Excerto do texto:
╭──

10.11.10

Para além de um congresso


Como tem vindo a ser noticiado, Raúl Castro convocou, para a segunda quinzena de Abril, o VI Congresso do Partido Comunista de Cuba, no qual serão definidas as novas directivas económicas para o país, depois da recente decisão de alargar o campo de actividade da iniciativa privada.

Anunciou também que:
«El Congreso no es sólo la reunión de quienes resulten elegidos como Delegados, sino también el proceso previo de discusión por parte de la militancia y de toda la población de los lineamientos o decisiones que serán adoptados en el mismo. (…)
Por tal motivo el sexto será un Congreso de toda la militancia y de todo el pueblo, quienes participarán activamente en la adopción de las decisiones fundamentales de la Revolución.»

╰──

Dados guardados
╭──

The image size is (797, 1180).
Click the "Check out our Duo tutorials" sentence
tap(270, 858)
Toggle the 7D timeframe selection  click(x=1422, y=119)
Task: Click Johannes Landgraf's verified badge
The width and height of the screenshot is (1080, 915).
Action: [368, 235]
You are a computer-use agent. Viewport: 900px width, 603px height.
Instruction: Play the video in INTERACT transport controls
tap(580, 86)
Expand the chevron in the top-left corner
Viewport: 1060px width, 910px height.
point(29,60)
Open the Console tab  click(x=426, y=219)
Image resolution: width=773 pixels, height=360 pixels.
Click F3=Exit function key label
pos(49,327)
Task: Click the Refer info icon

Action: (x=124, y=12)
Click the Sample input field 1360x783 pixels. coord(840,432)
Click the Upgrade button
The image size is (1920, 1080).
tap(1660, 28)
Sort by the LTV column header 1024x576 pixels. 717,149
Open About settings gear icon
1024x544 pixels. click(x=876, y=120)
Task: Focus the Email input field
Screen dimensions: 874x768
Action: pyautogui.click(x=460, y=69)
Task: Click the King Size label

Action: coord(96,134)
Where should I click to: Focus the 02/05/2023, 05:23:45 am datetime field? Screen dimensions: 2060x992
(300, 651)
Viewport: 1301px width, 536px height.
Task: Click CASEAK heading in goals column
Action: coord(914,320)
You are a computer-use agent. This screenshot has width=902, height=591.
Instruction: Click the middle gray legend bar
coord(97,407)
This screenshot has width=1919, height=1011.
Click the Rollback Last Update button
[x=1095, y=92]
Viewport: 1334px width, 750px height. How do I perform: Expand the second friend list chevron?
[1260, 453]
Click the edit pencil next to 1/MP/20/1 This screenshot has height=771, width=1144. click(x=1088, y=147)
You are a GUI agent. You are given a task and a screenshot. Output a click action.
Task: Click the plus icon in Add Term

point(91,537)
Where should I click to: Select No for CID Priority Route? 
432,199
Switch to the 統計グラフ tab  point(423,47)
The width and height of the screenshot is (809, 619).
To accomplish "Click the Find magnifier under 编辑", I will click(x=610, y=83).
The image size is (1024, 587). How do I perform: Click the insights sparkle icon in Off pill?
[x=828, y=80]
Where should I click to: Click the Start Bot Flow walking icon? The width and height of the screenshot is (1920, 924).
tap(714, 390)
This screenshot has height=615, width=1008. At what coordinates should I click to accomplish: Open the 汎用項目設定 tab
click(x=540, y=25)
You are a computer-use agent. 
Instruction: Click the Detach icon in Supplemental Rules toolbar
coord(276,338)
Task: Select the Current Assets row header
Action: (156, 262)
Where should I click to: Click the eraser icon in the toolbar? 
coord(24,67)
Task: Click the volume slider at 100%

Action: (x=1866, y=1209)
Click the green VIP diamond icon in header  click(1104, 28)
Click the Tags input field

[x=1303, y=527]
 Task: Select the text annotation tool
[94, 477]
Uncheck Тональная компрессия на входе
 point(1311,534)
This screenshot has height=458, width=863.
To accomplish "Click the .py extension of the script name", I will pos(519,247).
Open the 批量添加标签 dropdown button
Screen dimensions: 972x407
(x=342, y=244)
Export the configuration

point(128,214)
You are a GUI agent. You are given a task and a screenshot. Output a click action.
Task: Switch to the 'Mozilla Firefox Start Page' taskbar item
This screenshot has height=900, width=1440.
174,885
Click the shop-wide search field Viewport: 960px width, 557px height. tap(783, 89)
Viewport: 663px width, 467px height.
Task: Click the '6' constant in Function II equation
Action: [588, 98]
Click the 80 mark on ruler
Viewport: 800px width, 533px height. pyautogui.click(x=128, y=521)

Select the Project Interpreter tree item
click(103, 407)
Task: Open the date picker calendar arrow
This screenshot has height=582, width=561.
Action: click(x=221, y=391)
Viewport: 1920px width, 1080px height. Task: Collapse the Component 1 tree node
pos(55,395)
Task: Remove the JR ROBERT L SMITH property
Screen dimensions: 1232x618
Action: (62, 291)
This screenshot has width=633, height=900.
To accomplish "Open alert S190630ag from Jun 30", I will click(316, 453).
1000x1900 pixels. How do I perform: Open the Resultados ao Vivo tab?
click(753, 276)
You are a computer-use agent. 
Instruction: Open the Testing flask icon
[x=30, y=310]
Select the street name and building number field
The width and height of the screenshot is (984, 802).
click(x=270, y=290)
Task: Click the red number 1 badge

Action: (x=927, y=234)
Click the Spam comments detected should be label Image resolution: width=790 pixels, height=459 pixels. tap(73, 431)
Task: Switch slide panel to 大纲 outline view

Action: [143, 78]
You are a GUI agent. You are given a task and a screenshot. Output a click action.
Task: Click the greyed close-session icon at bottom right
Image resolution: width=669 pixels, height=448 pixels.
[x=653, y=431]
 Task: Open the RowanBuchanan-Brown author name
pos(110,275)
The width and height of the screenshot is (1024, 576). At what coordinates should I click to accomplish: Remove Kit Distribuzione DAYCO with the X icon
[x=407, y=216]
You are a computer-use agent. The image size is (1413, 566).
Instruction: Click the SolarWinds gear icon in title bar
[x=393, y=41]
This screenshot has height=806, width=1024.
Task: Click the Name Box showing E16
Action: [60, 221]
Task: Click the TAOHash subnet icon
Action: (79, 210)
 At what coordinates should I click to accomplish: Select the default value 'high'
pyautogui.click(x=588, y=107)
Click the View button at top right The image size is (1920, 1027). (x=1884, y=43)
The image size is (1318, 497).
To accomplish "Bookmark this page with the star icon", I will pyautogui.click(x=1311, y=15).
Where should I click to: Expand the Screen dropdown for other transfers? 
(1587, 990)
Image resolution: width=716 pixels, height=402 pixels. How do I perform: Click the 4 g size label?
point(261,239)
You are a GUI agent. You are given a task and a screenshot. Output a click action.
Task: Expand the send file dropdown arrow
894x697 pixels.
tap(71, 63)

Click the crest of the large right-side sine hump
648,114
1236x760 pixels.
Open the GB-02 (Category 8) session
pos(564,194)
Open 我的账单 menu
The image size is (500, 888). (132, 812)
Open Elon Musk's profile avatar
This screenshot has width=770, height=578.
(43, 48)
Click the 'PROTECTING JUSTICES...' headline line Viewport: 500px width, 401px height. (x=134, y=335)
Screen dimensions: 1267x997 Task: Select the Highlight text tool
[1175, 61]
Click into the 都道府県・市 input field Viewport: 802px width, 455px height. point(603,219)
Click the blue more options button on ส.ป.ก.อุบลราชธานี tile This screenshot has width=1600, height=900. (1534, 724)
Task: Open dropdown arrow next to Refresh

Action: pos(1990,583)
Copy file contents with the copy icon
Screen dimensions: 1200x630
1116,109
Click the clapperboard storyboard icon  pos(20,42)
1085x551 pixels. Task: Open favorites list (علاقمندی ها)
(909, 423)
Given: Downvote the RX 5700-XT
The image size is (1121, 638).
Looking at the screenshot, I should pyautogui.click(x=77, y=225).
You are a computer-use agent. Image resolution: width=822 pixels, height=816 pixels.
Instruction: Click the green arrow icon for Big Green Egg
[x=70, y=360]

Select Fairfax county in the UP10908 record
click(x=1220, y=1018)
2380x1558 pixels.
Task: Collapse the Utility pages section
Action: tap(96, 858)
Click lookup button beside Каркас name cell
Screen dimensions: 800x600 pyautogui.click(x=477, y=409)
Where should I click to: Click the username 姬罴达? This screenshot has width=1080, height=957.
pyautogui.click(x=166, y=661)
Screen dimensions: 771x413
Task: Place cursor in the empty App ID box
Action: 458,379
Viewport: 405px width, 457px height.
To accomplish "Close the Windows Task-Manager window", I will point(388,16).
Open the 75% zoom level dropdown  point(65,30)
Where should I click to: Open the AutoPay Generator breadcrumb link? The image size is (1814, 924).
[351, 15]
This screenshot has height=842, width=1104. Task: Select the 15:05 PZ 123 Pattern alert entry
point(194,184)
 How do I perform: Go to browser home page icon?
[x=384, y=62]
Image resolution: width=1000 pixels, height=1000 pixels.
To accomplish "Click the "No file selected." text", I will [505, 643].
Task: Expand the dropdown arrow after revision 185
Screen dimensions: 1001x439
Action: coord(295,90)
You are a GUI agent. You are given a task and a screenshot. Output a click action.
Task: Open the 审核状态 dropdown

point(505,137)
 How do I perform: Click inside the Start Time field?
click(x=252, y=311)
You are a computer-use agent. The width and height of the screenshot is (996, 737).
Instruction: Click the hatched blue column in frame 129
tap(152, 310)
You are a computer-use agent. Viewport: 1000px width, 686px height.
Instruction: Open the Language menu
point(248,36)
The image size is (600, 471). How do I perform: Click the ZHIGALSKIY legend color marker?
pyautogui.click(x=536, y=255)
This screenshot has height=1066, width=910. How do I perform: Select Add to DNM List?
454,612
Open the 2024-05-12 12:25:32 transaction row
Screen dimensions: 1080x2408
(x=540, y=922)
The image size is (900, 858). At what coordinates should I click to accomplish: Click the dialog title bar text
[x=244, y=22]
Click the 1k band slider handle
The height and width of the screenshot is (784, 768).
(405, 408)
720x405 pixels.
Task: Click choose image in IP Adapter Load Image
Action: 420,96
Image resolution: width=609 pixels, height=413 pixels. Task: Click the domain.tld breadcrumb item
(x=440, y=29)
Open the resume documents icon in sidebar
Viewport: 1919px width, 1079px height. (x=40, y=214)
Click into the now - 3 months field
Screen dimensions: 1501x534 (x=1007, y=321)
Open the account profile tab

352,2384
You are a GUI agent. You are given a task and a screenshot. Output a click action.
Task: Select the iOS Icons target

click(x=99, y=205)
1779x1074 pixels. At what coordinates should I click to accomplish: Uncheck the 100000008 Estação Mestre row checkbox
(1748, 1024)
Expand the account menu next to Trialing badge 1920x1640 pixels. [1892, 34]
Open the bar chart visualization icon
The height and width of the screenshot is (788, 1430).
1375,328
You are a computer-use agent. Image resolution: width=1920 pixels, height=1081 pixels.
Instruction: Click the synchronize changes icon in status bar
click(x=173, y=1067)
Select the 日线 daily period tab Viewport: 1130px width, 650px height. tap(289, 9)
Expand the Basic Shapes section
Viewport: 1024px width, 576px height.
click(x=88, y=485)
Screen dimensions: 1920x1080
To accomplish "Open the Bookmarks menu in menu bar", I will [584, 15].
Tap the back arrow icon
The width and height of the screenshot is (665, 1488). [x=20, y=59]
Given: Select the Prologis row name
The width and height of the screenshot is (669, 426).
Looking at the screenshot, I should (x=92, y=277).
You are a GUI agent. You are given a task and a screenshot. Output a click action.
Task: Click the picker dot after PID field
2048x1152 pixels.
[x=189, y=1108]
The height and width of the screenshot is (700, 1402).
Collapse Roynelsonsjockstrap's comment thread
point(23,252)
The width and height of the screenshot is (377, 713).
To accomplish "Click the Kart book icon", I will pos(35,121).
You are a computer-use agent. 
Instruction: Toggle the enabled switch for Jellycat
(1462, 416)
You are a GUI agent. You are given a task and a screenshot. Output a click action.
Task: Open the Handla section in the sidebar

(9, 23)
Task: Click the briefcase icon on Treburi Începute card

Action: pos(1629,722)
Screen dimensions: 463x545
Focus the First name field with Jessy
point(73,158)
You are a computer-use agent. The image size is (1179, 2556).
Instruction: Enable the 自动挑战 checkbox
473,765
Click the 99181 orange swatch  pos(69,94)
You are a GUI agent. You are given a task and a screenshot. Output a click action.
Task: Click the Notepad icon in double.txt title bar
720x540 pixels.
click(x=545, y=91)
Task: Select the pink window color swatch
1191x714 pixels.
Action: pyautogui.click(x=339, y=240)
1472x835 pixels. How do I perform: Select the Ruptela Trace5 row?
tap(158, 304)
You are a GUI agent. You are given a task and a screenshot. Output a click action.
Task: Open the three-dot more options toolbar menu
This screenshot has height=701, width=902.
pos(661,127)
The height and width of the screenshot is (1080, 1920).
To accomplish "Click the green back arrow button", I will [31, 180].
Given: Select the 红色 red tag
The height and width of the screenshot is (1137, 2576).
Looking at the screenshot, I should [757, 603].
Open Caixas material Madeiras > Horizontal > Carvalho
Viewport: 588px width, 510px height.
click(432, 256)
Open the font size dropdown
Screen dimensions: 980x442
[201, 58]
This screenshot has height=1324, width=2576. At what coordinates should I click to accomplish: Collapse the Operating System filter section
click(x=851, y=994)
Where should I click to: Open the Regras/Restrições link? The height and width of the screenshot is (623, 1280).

╰──

Tarefa pedida 1: Segundo o texto sobre o congresso do Partido Comunista de Cuba, em que período se realizará o VI Congresso?
Tarefa pedida 2: Escreva a continuação do texto sobre o congresso do Partido Comunista de Cuba, começando depois da última frase apresentada.

Resultado da tarefa 1: Na segunda quinzena de Abril.

Resultado da tarefa 2:
Porque lhe manifestei a minha perplexidade perante esta sua «crença», e porque a resposta não me convenceu, insisto. Podia referir um sem número de temas, mas limito-me a uma única questão:

Como é que se pode acreditar que um governo deseja mesmo «a participação de todo o povo» nas decisões e ao mesmo tempo não quer, em solo cubano, cidadãos seus que disse que libertaria e não liberta? Em 7 de Julho passado, depois de uma mais do que discutível intermediação de bispos cubanos e de políticos espanhóis, houve um compromisso público de libertar 52 opositores, do Grupo dos 75, num prazo máximo de quatro meses (prazo agora expirado, portanto). Foi entretanto concedida a liberdade a todos os que aceitaram partir para Espanha ou para os Estados Unidos, e até a outros não incluídos no grupo inicial, mas não aos que afirmaram recusar sair de Cuba – esses, os tais 13, continuam presos. Todos classificados como «prisioneiros de consciência» pela Amnistia Internacional.

Que sentido faz proibir algumas saídas como, por exemplo e repetidas vezes, viagens pontuais de Yoani Sánchez ao estrangeiro e, ao mesmo tempo, obrigar outros a partir sob pena de continuarem encarcerados? É assim que se «envolve o povo»? É isto admissível em qualquer tipo de democracia? Necessário para a construção do socialismo???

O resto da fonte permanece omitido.